Goal of the exercise —
Rewrite the rows from the line containing "Open the hamburger menu on the mobile site" through the line containing "[x=812, y=357]", requests included, and shift every coordinate in the answers up by 142.

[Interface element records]
* * *

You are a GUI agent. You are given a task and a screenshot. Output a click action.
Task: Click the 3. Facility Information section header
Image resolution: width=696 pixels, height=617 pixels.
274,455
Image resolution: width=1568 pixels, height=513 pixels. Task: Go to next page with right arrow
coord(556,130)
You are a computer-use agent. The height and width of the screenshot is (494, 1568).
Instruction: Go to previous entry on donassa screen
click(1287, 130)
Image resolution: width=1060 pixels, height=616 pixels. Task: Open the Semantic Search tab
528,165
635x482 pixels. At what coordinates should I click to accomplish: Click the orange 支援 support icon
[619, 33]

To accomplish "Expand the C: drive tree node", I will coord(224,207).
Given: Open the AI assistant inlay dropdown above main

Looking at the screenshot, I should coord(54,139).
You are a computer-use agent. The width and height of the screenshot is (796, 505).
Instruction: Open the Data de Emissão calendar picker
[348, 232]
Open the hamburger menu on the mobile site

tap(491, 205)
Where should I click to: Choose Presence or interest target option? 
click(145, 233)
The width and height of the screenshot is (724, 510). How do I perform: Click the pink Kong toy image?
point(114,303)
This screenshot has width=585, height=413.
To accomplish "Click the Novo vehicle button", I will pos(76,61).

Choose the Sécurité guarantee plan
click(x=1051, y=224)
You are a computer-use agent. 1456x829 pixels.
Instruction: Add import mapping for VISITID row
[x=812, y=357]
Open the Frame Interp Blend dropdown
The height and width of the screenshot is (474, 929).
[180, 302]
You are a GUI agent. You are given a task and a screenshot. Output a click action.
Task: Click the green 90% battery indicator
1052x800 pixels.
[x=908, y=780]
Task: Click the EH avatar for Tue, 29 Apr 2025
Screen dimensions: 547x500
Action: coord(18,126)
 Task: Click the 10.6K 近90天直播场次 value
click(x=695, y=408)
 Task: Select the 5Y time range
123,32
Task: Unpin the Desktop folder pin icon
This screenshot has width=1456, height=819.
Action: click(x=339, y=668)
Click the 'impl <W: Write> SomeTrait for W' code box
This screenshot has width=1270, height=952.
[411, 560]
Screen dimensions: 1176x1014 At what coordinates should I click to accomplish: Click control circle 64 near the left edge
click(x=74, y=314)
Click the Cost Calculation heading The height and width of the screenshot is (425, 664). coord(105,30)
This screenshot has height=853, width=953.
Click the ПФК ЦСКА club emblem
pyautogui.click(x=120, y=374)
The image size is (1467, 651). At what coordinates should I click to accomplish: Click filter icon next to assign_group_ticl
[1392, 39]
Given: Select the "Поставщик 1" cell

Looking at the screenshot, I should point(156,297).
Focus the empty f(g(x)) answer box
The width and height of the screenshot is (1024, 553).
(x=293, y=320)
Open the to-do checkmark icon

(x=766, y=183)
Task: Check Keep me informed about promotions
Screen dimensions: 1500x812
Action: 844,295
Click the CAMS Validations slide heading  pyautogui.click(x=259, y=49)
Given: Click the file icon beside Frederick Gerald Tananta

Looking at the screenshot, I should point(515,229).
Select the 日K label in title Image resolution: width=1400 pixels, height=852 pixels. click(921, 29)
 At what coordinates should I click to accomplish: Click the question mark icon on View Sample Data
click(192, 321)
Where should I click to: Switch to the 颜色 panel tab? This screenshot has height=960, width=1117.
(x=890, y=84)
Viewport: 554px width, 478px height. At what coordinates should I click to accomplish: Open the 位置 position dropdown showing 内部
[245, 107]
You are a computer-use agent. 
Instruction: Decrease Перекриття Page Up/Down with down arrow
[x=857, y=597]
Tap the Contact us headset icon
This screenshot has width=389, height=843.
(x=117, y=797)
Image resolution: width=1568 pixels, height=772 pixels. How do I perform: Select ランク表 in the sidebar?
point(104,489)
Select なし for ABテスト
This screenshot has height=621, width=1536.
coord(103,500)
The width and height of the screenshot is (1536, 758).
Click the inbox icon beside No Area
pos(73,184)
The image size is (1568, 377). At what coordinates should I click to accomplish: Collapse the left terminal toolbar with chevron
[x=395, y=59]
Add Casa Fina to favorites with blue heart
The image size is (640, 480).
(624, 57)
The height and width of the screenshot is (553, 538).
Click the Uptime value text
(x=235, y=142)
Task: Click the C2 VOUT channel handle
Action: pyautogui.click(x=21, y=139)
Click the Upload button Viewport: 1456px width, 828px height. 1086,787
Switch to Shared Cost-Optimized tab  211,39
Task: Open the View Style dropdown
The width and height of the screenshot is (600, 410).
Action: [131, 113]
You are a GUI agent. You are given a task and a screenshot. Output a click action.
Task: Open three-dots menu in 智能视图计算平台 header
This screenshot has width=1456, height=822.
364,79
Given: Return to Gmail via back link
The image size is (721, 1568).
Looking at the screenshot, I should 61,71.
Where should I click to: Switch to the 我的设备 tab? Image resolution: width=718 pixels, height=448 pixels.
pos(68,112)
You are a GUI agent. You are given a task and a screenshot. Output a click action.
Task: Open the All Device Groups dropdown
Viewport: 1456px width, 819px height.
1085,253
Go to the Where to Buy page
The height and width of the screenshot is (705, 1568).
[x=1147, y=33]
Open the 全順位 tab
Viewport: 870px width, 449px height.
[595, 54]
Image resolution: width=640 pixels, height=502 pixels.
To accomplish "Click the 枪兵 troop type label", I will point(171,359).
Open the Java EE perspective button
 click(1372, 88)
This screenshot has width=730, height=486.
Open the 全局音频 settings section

* * *

Reply to the task —
Open the hamburger menu on the mobile site

tap(633, 347)
Where should I click to: Choose Presence or interest target option? 
click(287, 375)
The width and height of the screenshot is (724, 510). How do I perform: Click the pink Kong toy image?
point(256,445)
This screenshot has width=585, height=413.
To accomplish "Click the Novo vehicle button", I will pos(218,203).

Choose the Sécurité guarantee plan
click(x=1193, y=366)
You are a computer-use agent. 1456x829 pixels.
Instruction: Add import mapping for VISITID row
[x=954, y=499]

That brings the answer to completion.